I was named after him and I’m around the same age and I was expecting, I think, at least some kind of tonal recognition of what was on the TV last Saturday, on and off, in the other half of the room, expecting to nod in familiarity, but no, nothing. It was a tin can with sellotaped ribbons, tap it and you can hear how hollow.
This, a couple of weeks after the Scottish Child Abuse Inquiry report into the minor public school I was at in the 1960s: violence, bullying, sexual abuse, from the 1950s through to the 2010s. Him on the chair with his orb was sent to a similar school in Scotland.
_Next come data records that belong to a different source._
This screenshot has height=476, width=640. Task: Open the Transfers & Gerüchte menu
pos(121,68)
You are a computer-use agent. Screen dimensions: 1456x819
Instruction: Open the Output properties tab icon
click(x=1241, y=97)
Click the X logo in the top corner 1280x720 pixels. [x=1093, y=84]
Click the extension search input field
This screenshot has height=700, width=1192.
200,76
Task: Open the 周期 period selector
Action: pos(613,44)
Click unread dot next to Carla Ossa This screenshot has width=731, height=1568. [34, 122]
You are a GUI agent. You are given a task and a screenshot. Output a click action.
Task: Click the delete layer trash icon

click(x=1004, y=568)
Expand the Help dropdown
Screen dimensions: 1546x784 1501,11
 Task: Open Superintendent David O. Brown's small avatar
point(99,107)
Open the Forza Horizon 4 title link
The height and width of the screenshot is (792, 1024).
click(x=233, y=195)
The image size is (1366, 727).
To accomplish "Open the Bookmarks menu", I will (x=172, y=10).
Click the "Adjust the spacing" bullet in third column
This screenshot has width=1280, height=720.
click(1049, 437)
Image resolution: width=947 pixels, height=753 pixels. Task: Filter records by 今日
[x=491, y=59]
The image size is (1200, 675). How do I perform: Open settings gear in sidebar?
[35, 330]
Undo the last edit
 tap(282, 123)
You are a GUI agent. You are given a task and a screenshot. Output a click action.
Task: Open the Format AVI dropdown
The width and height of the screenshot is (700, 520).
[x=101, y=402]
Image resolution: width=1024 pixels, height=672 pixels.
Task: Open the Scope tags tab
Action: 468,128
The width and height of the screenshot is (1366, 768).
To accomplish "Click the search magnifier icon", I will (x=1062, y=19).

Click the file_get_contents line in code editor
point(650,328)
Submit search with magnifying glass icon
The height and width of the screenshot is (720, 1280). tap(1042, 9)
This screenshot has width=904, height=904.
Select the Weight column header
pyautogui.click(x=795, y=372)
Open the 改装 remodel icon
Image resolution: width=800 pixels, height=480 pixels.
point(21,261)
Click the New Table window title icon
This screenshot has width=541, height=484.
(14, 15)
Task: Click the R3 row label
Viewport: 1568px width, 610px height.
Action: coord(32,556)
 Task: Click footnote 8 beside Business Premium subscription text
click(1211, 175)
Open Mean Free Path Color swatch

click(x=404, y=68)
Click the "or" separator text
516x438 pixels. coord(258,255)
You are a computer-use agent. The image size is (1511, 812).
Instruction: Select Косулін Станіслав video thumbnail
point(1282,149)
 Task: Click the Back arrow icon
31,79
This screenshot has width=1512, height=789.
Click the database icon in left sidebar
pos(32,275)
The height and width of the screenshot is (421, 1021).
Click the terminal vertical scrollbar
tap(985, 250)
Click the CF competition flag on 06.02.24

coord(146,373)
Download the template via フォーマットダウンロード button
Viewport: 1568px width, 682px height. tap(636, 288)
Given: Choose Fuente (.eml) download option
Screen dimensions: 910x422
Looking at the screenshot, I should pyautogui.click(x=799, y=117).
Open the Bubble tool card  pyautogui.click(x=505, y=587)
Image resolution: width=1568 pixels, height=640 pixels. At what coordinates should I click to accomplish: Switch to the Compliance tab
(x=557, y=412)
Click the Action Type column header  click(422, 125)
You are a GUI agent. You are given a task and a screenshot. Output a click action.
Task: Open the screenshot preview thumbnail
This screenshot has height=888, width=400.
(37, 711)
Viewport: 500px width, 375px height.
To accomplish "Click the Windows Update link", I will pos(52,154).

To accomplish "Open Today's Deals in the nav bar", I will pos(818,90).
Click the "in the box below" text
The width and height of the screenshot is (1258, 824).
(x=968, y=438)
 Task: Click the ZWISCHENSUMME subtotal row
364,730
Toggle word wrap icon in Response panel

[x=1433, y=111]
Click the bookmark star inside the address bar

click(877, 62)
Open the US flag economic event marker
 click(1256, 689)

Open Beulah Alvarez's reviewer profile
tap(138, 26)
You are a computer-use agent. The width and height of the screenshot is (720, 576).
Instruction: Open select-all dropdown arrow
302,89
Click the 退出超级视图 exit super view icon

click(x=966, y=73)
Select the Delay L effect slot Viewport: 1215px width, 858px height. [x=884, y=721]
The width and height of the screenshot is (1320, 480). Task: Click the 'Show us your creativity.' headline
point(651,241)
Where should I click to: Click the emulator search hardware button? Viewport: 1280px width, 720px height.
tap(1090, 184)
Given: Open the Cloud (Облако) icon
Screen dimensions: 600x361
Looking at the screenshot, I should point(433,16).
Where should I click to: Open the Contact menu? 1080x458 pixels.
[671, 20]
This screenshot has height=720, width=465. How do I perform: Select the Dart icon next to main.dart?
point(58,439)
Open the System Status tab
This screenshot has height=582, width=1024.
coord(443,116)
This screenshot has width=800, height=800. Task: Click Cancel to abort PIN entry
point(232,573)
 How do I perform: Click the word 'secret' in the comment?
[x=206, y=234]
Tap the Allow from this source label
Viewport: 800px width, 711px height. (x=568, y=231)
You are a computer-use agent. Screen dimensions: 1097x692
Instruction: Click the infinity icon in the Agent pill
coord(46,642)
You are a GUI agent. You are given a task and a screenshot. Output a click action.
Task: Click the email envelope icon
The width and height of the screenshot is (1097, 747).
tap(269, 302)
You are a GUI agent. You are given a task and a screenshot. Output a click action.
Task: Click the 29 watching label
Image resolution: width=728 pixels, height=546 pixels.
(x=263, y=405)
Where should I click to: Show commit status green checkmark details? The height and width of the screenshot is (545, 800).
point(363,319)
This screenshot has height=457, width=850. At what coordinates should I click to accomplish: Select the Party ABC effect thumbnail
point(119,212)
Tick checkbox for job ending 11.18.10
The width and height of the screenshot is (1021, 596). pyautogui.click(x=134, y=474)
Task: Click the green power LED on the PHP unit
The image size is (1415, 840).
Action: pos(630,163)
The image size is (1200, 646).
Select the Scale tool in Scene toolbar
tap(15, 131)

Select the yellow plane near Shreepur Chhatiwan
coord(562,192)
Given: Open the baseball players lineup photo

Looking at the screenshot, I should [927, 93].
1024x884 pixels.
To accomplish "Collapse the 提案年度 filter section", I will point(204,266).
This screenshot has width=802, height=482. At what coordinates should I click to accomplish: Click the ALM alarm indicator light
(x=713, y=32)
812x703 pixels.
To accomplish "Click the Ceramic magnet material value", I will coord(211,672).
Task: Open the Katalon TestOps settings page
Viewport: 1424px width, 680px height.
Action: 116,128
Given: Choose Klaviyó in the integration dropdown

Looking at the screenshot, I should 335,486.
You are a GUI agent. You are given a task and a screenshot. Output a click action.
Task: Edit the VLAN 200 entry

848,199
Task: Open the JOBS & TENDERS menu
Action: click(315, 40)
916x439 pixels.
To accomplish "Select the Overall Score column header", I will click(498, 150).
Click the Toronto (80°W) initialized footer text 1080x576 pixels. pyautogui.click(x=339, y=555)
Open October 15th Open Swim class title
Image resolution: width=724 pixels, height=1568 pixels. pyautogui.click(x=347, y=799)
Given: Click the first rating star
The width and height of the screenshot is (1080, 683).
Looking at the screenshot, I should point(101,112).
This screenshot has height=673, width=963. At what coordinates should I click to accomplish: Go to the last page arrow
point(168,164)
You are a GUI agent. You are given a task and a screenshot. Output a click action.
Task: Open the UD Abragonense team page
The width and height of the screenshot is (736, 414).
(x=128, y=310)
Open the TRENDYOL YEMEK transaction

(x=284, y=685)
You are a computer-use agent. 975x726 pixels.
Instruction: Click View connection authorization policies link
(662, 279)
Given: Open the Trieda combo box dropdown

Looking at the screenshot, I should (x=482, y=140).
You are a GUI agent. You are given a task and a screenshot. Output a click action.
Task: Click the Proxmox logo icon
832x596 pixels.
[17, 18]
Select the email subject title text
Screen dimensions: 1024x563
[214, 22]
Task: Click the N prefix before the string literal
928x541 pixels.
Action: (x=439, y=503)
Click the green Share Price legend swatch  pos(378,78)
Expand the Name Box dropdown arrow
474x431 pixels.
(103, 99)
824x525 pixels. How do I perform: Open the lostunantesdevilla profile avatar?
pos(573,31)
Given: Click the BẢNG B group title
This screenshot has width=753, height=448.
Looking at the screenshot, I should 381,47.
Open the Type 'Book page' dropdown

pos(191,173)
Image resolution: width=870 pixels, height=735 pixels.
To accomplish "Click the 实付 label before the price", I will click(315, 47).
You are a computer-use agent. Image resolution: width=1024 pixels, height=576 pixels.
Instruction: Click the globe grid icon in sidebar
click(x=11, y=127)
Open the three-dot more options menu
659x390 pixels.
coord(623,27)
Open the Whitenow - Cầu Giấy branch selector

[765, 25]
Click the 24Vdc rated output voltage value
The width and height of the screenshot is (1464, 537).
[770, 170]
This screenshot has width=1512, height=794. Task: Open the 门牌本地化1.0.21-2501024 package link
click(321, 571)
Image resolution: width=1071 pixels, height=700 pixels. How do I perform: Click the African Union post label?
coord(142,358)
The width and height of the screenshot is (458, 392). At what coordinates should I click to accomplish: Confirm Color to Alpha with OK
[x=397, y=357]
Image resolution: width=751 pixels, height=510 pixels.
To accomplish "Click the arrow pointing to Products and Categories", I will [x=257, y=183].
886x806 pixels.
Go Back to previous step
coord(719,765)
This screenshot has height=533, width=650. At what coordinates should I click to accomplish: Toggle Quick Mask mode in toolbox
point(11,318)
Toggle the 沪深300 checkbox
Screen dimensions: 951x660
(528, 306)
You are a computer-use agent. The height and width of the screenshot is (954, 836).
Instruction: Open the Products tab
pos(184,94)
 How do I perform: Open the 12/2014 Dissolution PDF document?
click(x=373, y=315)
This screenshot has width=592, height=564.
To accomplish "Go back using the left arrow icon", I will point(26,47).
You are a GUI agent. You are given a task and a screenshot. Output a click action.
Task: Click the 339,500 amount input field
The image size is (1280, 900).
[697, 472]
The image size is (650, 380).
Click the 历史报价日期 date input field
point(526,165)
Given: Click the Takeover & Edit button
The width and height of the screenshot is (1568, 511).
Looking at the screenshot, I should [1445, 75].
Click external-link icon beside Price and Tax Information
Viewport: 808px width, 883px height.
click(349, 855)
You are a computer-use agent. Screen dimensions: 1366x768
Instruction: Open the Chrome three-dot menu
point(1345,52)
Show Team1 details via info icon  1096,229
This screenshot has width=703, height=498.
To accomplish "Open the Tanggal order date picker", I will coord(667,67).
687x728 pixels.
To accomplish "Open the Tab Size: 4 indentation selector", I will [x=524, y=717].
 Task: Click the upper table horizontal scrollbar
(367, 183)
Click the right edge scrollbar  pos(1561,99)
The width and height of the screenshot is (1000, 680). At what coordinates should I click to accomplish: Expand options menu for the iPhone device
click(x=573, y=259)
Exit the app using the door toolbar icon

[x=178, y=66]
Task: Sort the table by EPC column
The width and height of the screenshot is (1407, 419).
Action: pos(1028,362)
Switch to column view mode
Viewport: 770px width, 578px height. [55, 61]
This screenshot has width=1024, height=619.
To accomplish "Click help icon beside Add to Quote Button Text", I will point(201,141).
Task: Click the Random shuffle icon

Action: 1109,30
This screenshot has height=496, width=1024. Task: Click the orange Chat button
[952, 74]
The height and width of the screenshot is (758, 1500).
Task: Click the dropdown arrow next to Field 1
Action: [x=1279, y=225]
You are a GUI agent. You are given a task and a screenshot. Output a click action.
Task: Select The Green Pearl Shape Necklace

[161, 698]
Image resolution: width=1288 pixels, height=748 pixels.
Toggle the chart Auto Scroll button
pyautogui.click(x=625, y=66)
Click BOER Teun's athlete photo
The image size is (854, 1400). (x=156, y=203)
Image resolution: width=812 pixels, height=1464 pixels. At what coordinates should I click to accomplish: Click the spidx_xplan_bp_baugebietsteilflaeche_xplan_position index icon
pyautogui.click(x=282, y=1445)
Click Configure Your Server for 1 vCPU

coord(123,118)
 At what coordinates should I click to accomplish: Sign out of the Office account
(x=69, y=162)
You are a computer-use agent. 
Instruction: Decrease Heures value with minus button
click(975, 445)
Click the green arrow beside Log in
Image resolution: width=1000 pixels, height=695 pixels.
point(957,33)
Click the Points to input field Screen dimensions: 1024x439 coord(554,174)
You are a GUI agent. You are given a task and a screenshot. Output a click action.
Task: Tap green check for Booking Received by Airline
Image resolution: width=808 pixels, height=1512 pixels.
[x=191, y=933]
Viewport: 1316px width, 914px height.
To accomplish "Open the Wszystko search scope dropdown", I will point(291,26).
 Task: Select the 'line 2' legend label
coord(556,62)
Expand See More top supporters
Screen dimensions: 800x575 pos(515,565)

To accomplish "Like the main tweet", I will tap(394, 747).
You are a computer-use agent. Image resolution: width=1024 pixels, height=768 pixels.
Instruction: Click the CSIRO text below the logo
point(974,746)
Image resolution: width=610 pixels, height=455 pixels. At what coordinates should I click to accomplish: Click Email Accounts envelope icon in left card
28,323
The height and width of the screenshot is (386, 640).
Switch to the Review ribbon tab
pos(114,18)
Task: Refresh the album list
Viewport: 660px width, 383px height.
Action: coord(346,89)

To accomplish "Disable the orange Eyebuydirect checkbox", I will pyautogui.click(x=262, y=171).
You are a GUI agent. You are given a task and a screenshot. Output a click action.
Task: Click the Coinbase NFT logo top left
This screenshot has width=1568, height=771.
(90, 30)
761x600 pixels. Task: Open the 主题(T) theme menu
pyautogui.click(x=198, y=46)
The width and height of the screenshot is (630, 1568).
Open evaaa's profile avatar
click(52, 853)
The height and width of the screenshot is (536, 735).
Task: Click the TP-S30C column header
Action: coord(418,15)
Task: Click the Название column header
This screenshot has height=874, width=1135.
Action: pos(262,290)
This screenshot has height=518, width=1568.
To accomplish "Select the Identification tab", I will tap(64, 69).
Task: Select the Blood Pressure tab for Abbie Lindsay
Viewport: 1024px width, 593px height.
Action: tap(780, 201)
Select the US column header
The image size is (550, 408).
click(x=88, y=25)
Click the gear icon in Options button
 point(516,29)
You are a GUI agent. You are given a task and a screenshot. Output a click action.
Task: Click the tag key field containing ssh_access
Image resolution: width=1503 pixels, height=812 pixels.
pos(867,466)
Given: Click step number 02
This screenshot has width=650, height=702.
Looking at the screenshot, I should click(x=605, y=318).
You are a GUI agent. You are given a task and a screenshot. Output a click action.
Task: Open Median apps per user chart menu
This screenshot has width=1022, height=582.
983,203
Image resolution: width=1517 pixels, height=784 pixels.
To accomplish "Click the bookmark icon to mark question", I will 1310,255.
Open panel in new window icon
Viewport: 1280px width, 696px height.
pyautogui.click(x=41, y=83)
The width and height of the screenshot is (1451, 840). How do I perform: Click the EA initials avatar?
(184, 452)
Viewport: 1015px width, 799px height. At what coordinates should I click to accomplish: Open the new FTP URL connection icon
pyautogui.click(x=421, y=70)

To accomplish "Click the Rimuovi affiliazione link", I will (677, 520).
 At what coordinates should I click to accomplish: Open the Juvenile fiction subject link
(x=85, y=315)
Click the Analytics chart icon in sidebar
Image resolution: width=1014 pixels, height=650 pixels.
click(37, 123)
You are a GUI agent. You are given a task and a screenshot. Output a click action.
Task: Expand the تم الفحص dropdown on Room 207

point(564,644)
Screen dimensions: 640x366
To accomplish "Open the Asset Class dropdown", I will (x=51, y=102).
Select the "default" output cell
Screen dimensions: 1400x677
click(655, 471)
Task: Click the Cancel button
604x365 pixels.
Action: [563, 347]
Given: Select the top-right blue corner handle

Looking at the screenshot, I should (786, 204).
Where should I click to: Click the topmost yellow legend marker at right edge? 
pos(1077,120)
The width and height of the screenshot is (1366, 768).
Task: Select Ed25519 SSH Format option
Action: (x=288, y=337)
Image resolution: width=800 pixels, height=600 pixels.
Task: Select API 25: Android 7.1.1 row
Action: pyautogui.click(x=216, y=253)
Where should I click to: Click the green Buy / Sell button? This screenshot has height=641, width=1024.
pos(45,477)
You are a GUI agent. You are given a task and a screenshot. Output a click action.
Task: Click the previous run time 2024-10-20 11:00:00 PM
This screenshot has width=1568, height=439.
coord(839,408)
They are a continuing institution, these schools: like the royal family, like hospitals, except these ones are designed to make you not better but ill, and then take out your fucked-up-ness on others, and they are good at this and at delivering prime ministers this country votes into power and they have charitable status.
I did say ‘the other half of the room’. That’s being a white male of a certain generation who lucked into housing when it was still possible. Others have far, far more reason to be angry. I’m not measuring my anger against theirs. A part of my own anger is of course anger at myself and at my own privileged generation that has wasted what was – late 1940s, early 50s – the promising start of a decent society. Today I put into rough proofs Katy Evans-Bush’s new poetry collection, Joe Hill Makes His Way into the Castle, publication early next year, which is angry not least at people like me. ‘Goddamn us all & our/ carefully sorted recycling’. She doesn’t take hostages.